# Goal of the exercise
Say how many of the lines below include the word "using", and write nothing else.

[Dataset entries]

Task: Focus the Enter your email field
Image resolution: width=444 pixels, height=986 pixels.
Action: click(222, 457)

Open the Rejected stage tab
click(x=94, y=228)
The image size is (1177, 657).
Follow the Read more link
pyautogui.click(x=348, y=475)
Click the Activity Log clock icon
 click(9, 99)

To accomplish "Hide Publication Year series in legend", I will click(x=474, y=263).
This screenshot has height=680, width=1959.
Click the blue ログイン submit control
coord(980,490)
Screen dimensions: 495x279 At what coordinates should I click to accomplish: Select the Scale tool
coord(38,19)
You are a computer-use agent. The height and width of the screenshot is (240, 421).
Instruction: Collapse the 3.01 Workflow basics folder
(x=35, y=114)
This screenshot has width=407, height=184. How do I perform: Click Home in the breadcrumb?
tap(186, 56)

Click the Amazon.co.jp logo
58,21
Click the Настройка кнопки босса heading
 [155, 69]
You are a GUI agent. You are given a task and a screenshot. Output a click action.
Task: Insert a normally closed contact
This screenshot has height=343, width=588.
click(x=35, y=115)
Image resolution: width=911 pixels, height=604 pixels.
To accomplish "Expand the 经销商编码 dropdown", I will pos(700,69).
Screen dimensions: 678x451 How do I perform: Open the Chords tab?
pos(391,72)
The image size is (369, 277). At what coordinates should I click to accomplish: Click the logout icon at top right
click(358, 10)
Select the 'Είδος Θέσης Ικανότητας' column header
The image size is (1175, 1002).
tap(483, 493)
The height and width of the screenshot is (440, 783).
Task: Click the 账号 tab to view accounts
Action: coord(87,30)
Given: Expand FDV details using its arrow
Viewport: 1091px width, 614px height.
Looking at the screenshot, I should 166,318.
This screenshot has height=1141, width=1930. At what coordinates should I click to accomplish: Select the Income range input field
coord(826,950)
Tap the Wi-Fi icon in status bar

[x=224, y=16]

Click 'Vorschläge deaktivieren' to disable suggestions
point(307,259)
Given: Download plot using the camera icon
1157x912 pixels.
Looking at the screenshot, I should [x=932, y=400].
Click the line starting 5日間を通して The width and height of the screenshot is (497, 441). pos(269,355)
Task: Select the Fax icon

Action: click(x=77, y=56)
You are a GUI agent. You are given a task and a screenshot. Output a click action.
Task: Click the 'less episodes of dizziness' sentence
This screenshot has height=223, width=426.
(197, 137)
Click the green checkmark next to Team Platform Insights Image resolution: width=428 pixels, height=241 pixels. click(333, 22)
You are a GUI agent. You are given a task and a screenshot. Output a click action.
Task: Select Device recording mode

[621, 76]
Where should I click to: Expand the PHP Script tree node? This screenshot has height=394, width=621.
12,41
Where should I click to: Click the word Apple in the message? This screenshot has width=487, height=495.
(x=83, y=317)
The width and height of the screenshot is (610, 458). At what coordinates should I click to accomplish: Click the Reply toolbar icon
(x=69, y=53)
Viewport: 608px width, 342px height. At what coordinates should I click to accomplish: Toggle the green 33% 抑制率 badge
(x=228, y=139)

# Written response
2